**WORK ORDER:**
Repeat exactly, and only, the lines below starting at the line that contains "Click yellow PAH warning triangle in row 203" and ending at the line that contains "This screenshot has width=600, height=396.", inclusive of both.

**TASK INPUTS:**
Content starts

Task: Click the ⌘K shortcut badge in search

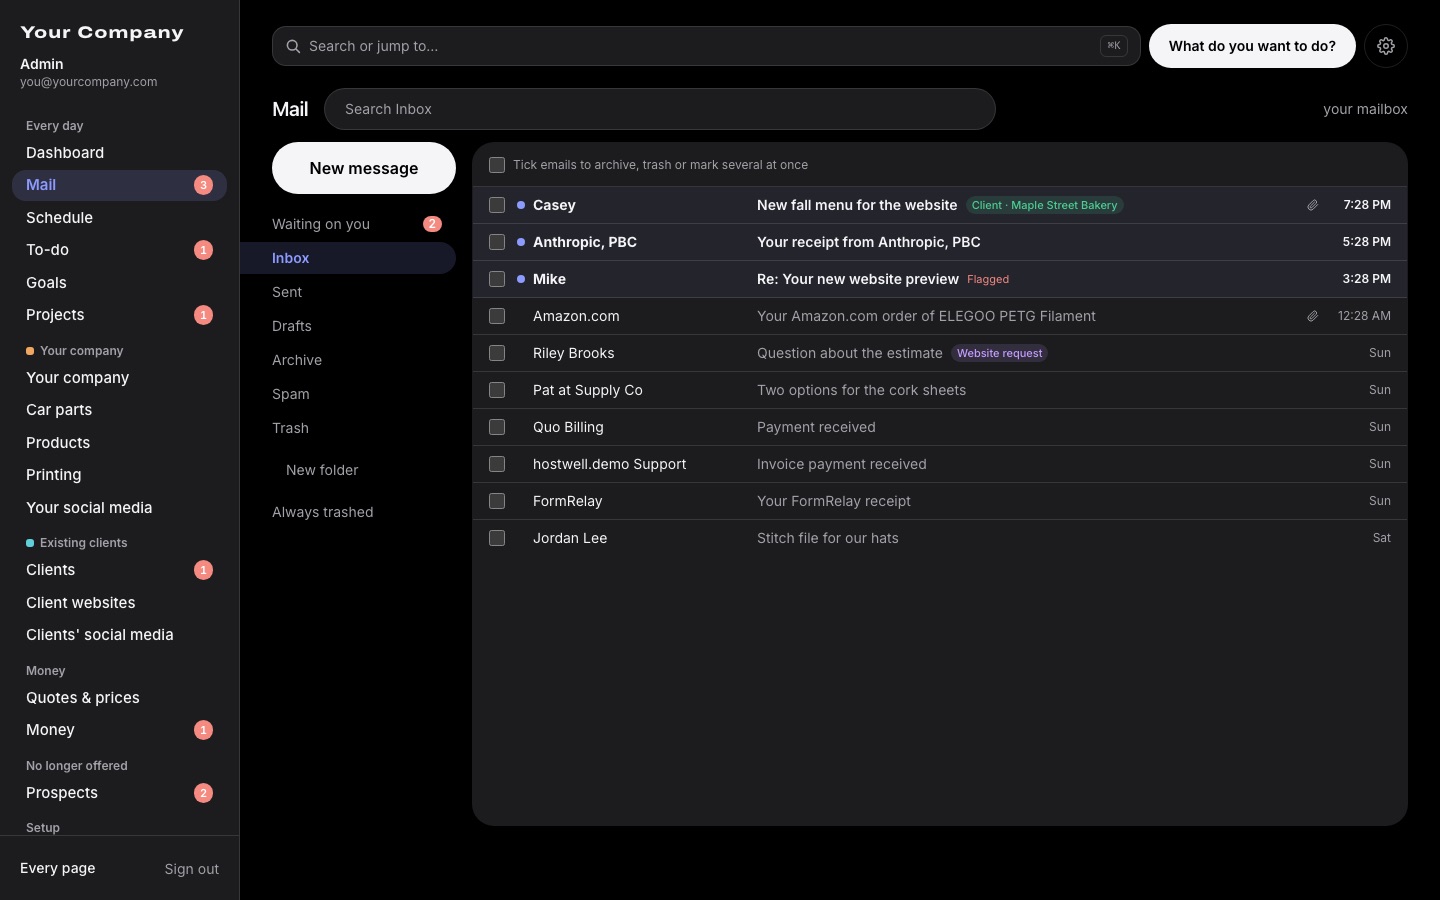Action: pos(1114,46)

Content ends
Content starts

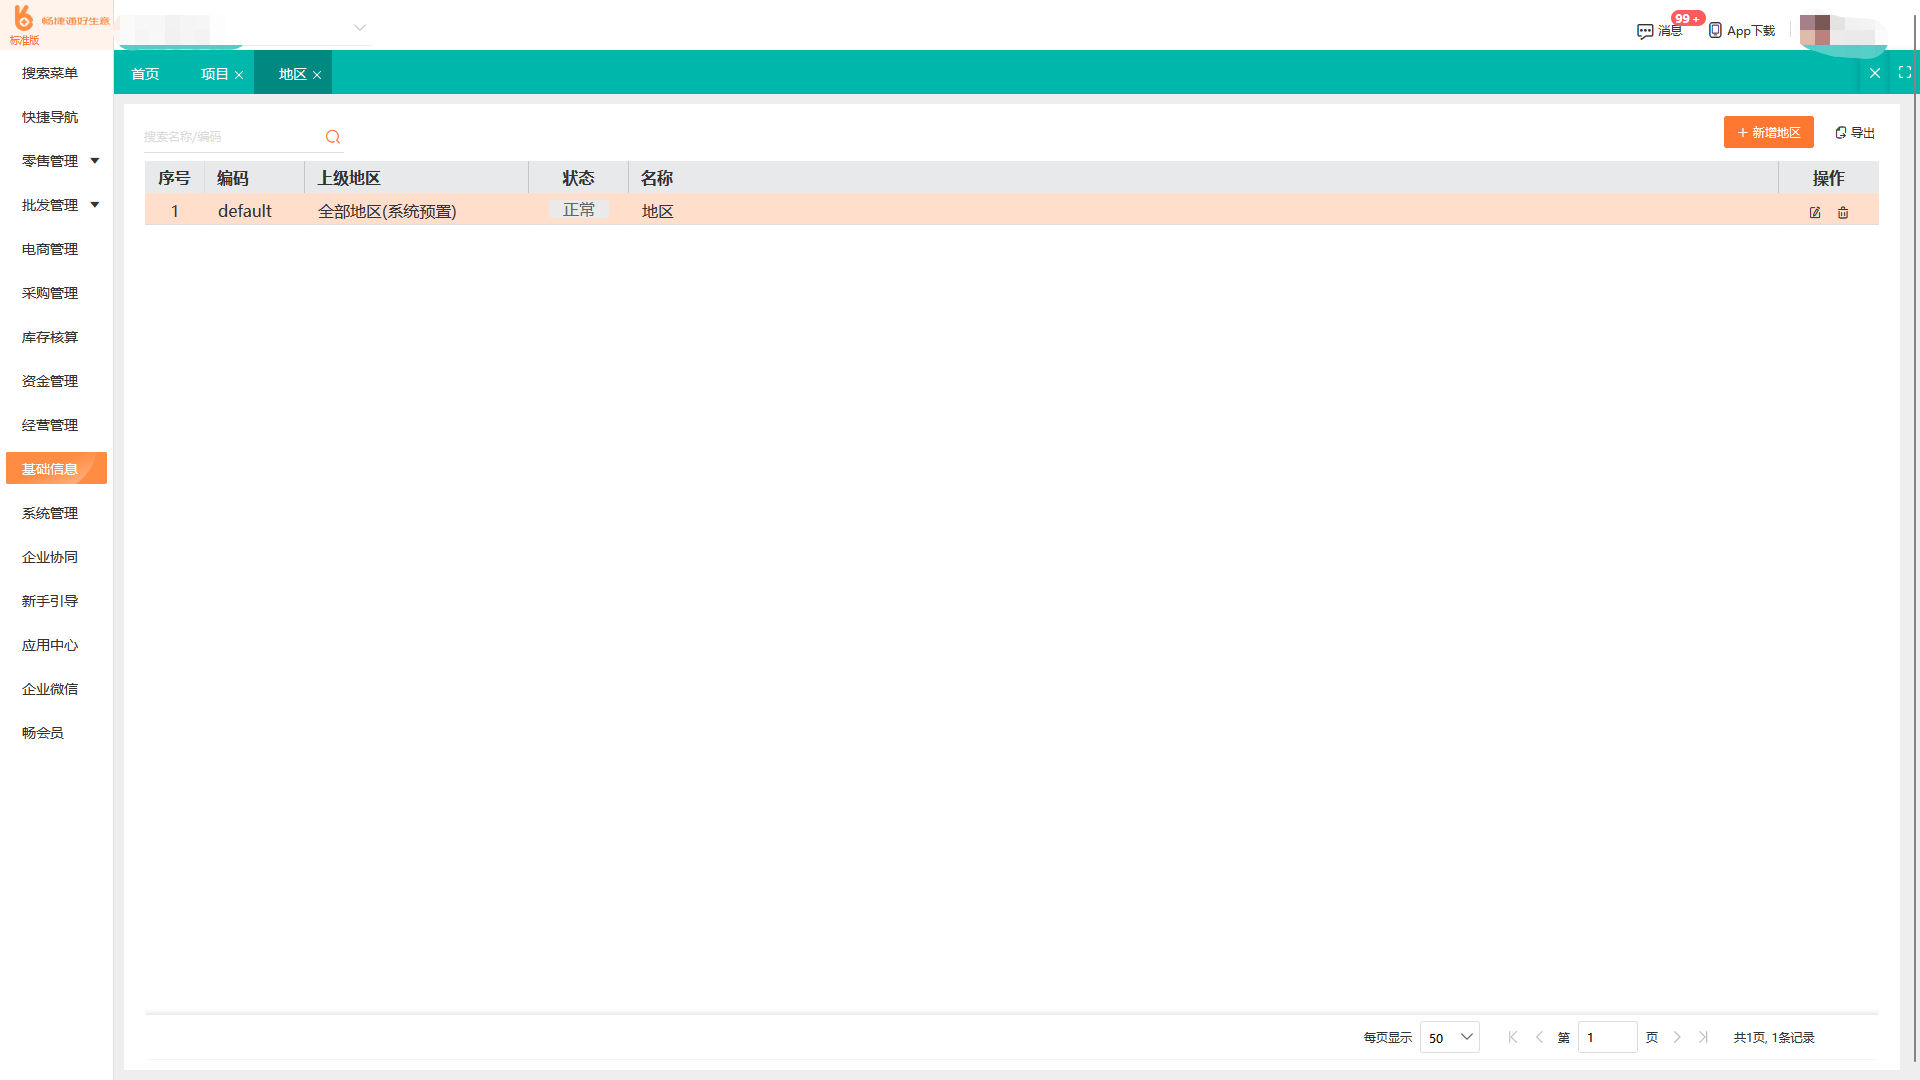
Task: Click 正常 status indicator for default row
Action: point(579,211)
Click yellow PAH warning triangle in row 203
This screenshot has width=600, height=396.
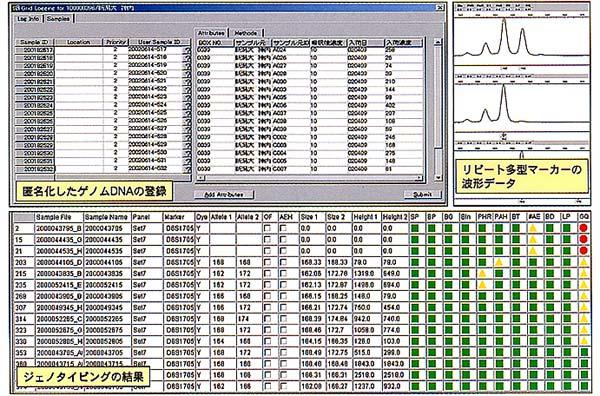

Content ends

**WRITTEN ANSWER:**
Click yellow PAH warning triangle in row 203
This screenshot has width=600, height=396.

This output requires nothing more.